Gerard was born into a wealthy family who were resident at Chesters, near the village of Ancrum in 1849. Having moved first to Airdrie, the Gerards then became residents of Vienna (1863-1866), where Emily was well connected with leading literary figures, then studied European languages at the convent of Sacré Coeur, Riedenburg, Austria. 

She married Chevalier Miecislas de Laszowski on 14 October 1869, moving with him to Brzezum (Poland) and then back to Vienna.

Emily Gerard explains in her book: “In the spring of 1883 my husband was appointed to the command of the cavalry brigade in Transylvania, composed of two hussar regiments, stationed respectively at Hermanstadt and Kronstadt a very welcome nomination, as gratifying a long-cherished wish of mine to visit that part of the Austrian empire known as the Land beyond the Forest.

"The two years spent in Transylvania were among the most agreeable of sixteen years acquaintance with Austrian military life; and I shall always look back to tliis time as to something quaint and exceptional, totally different from all previous and subsequent experiences. Much interested in the wild beauty of the country, the strange admixture of races by which it is peopled, and their curious and varied folk-lore".

Chapter 25 of The Land Beyond the Forest includes a vivid description of Romanian vampires and werewolves, and the suspicions and fears associated with them.
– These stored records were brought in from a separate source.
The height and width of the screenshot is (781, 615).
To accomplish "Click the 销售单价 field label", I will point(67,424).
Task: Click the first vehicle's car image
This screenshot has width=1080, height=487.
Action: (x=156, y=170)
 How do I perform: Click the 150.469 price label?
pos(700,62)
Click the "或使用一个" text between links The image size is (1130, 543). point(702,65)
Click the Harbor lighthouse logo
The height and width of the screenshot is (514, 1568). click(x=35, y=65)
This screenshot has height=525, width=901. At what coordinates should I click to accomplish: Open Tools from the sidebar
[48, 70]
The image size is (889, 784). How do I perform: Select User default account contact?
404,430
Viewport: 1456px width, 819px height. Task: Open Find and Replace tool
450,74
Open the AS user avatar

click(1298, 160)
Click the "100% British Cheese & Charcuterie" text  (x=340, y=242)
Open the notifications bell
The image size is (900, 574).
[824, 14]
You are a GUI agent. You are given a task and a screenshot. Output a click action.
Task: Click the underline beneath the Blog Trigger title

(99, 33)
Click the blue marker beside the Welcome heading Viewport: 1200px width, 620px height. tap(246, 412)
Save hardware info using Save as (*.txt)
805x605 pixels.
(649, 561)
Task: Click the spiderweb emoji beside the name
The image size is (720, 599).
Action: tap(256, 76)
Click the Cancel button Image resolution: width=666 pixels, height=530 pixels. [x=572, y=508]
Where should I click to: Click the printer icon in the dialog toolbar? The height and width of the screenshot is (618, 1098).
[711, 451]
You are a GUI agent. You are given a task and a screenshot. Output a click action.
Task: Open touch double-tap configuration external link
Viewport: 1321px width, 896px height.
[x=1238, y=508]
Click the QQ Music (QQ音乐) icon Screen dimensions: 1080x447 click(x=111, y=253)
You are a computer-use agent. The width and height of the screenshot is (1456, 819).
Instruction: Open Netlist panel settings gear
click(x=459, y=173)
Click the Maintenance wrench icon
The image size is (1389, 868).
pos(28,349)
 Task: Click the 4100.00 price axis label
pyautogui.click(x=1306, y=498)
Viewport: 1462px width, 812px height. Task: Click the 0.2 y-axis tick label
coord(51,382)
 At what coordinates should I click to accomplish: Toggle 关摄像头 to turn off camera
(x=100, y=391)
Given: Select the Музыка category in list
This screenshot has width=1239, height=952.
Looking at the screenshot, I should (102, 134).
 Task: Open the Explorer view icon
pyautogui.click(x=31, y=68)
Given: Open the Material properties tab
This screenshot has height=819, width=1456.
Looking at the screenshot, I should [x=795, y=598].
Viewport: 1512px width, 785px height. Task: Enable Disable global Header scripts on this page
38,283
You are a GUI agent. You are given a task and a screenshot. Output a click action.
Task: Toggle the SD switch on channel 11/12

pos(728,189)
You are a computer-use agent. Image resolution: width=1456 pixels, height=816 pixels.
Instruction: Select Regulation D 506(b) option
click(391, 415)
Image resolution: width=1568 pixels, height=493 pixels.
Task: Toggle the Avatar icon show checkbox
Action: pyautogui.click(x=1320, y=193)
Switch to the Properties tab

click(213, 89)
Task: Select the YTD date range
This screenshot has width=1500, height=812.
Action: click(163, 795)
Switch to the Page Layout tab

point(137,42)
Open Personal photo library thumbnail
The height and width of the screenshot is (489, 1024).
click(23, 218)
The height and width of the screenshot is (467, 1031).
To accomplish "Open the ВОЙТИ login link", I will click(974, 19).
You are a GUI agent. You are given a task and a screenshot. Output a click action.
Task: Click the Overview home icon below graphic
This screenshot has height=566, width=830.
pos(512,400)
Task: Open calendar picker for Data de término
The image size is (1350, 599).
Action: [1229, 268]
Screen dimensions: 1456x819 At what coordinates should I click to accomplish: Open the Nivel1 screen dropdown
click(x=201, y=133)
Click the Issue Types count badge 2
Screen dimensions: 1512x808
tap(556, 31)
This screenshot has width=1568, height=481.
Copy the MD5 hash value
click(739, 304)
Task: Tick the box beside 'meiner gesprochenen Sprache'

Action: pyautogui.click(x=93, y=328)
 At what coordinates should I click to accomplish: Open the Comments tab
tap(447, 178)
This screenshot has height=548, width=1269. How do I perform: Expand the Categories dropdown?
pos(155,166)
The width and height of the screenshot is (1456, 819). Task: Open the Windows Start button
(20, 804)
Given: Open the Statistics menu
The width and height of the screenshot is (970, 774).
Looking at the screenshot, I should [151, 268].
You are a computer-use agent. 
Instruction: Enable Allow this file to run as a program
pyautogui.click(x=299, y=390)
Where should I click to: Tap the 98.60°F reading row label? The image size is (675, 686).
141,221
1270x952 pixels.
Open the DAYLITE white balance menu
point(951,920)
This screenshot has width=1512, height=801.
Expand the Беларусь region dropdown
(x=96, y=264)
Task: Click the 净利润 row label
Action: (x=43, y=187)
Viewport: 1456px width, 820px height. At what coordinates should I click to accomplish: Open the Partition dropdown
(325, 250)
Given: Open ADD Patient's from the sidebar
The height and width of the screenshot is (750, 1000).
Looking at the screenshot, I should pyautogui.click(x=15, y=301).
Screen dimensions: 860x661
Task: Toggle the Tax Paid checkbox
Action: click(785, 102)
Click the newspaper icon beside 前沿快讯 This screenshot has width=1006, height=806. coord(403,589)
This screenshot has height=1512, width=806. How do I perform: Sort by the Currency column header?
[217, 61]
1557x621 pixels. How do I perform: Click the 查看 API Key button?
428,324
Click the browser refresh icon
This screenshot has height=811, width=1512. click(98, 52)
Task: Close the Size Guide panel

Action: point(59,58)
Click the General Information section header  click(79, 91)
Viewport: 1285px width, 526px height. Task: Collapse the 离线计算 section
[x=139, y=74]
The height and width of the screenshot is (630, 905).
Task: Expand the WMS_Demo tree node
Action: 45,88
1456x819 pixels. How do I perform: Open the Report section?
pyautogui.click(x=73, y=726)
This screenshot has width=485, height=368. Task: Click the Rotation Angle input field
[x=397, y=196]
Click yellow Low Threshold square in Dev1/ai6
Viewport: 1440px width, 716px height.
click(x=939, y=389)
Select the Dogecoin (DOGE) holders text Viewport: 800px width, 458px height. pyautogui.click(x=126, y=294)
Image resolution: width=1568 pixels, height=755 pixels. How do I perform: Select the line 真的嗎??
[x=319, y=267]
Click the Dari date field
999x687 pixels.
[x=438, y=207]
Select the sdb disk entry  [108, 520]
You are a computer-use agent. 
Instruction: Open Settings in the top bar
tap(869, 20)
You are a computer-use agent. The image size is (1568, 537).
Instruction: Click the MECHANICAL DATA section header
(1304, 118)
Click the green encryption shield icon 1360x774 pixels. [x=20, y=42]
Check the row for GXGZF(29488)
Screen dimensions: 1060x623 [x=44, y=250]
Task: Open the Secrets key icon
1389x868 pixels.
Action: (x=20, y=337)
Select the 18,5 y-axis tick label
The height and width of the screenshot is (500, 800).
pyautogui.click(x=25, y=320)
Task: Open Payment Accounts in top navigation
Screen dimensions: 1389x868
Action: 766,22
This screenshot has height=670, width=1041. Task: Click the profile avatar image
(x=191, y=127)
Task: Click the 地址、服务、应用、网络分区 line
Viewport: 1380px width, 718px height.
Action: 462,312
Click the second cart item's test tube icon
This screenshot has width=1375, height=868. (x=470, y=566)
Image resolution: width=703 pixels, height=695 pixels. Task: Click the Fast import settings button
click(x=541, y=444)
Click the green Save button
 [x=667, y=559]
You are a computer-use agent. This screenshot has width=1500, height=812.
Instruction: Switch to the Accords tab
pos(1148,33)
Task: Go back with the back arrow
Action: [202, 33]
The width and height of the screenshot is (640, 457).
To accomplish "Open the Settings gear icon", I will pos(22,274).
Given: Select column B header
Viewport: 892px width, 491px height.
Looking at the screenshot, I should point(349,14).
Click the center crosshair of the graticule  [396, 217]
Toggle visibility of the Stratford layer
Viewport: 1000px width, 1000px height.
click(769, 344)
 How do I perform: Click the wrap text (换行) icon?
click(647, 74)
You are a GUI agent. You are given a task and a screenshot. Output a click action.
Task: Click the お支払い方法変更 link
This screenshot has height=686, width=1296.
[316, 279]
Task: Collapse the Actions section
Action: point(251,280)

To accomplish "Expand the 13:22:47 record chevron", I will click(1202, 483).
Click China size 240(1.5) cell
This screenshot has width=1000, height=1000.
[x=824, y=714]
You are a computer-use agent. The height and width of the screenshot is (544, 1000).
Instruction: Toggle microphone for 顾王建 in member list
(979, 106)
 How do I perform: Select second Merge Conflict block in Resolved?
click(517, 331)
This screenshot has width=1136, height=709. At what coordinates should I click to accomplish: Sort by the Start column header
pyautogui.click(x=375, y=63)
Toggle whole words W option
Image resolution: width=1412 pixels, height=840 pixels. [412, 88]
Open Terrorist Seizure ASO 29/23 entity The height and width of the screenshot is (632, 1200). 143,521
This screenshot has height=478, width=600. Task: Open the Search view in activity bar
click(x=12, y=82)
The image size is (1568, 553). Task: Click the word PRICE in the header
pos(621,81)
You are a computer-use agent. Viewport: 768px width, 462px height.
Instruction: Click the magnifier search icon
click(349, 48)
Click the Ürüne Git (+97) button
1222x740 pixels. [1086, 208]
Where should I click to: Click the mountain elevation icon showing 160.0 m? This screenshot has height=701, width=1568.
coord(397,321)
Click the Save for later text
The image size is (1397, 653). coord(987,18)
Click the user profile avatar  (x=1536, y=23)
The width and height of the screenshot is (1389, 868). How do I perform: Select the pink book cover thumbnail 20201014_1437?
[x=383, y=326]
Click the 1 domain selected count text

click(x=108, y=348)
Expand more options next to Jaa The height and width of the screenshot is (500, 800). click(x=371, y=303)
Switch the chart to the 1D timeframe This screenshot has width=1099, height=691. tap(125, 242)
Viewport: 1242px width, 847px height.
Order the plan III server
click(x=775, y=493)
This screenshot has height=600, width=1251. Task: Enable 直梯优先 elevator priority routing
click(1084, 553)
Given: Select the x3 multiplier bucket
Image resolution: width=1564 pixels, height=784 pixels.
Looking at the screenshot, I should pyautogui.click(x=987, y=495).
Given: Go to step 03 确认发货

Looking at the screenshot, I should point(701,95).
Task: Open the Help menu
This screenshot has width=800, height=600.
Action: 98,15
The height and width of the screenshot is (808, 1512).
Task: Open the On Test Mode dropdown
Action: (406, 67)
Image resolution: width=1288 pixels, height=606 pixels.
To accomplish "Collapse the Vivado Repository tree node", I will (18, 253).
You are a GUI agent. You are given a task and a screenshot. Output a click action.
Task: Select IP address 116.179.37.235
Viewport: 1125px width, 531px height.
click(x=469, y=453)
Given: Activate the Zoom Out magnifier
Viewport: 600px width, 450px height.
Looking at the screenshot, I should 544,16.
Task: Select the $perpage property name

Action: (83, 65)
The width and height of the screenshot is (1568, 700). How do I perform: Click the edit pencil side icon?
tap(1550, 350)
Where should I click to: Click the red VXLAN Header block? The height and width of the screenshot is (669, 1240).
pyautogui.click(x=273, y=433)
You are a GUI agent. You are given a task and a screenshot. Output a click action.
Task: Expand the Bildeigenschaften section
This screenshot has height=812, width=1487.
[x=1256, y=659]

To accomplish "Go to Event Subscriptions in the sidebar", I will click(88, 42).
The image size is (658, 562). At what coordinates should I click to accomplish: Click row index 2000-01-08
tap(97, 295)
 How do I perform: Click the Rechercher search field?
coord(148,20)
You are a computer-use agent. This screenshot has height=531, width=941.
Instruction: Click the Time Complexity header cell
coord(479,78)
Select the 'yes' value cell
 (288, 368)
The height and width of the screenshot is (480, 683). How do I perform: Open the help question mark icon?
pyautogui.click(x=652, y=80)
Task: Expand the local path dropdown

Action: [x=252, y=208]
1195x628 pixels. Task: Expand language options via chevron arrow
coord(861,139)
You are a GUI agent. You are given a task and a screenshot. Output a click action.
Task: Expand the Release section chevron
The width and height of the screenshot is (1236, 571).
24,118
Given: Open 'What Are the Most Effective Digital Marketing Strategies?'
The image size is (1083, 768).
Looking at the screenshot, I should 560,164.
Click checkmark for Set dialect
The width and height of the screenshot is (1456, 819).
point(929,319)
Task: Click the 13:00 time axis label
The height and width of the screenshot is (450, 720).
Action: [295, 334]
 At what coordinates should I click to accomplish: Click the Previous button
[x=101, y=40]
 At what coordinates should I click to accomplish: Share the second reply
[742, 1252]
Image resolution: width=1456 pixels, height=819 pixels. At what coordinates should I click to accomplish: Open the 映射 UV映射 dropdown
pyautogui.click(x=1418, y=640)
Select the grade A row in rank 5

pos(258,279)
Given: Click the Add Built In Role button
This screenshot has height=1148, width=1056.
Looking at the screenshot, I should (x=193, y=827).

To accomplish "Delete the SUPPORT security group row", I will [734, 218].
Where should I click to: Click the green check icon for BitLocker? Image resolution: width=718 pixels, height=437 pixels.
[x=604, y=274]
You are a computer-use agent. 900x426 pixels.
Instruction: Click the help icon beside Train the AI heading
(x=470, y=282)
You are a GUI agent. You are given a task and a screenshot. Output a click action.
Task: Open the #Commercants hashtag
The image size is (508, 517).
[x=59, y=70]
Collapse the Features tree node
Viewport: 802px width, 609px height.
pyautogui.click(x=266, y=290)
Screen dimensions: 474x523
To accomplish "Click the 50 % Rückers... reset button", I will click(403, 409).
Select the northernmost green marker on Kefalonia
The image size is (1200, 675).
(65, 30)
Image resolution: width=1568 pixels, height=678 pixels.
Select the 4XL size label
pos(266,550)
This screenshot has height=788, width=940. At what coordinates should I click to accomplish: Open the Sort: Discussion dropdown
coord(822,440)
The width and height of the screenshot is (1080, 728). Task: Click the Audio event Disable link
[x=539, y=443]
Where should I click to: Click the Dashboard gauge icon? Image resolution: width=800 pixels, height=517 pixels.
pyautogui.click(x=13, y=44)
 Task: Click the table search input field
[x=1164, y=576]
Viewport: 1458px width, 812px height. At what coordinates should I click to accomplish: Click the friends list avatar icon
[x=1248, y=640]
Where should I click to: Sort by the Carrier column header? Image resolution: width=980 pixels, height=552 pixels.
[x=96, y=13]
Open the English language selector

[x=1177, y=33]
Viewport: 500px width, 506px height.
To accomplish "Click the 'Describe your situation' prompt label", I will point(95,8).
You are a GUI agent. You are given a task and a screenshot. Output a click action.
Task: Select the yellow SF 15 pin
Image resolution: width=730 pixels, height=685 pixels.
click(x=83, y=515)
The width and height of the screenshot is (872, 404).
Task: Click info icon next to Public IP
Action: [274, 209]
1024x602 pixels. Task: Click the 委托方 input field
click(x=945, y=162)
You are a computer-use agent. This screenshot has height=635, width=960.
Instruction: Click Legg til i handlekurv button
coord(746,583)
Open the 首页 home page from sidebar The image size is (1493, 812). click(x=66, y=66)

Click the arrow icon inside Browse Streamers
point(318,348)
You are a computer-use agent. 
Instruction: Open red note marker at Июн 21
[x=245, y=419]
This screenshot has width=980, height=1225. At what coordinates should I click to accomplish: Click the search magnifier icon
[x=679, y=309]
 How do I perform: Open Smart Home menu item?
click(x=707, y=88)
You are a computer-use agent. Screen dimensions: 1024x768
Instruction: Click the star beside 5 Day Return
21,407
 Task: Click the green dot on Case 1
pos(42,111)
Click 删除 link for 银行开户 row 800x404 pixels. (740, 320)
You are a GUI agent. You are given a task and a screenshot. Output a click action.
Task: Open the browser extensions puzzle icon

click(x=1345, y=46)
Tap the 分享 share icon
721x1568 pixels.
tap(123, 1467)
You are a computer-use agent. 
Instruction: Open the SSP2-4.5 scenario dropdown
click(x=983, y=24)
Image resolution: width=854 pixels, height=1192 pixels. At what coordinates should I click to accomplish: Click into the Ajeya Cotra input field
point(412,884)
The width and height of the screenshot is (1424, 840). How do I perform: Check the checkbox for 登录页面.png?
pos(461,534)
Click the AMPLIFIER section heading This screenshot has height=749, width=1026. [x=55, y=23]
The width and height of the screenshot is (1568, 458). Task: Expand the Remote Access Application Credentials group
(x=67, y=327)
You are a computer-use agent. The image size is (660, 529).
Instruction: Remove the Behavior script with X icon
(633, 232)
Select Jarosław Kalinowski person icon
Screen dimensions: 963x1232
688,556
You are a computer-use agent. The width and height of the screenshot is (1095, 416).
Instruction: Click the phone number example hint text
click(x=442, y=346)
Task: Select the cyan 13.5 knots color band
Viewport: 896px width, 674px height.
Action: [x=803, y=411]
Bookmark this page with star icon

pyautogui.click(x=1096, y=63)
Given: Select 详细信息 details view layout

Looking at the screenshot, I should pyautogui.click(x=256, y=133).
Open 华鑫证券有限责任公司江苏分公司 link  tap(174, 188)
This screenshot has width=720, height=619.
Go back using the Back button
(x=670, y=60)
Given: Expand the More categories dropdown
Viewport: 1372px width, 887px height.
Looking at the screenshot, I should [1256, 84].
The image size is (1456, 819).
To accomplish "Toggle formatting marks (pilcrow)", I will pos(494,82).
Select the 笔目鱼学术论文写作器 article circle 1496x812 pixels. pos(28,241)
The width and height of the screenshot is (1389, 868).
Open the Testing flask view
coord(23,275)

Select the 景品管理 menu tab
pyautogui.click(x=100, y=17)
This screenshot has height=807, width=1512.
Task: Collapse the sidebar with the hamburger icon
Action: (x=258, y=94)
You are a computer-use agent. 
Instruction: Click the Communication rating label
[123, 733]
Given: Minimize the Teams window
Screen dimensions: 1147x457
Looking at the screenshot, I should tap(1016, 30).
She writes: “More decidedly evil is the nosferatu, or vampire, in which every Roumanian peasant believes as firmly as he does in heaven or hell. There are two sorts of vampires, living and dead. 

"The living vampire is generally the illegitimate offspring of two illegitimate persons; but even a flawless pedigree will not insure any one against the intrusion of a vampire into their family vault, since every person killed by a nosferatu becomes likewise a vampire after death, and will continue to suck the blood of other innocent persons till the spirit has been exorcised by opening the grave of the suspected person, and either driving a stake through the corpse, or else firing a pistol-shot into the coffin. 

"To walk smoking round the grave on each anniversary of the death is also supposed to be effective in confining the vampire. In very obstinate cases of vampirism it is recommended to cut off the head, and replace it in the coffin with the mouth filled with garlic, or to extract the heart and burn it, strewing its ashes over the grave."

Emily Gerard died in Vienna, aged 55, in 1905 just five weeks after her husband's passing.

According to Nigel Roth: "Gerard was born in Jedburgh, Scotland, in 1849, just north of the one-hundred and fifty-four kilometre border with England. No historic plaque celebrates the birthplace of a writer who inspired a literary genre, though there is one, strangely, that commemorates the fact that William Wordsworth went past in a coach once.

"It’s not the first or last time that a female author has been so inspirational and yet almost completely lost to history, despite her contribution, not just to a book or two, but to an entire genre. Maybe Jedburgh should consider replacing the Wordsworth plaque with one for Jane Emily Gerard, who we realise, now that we’ve lifted her Cloak of Invisibility, wasn’t just passing through."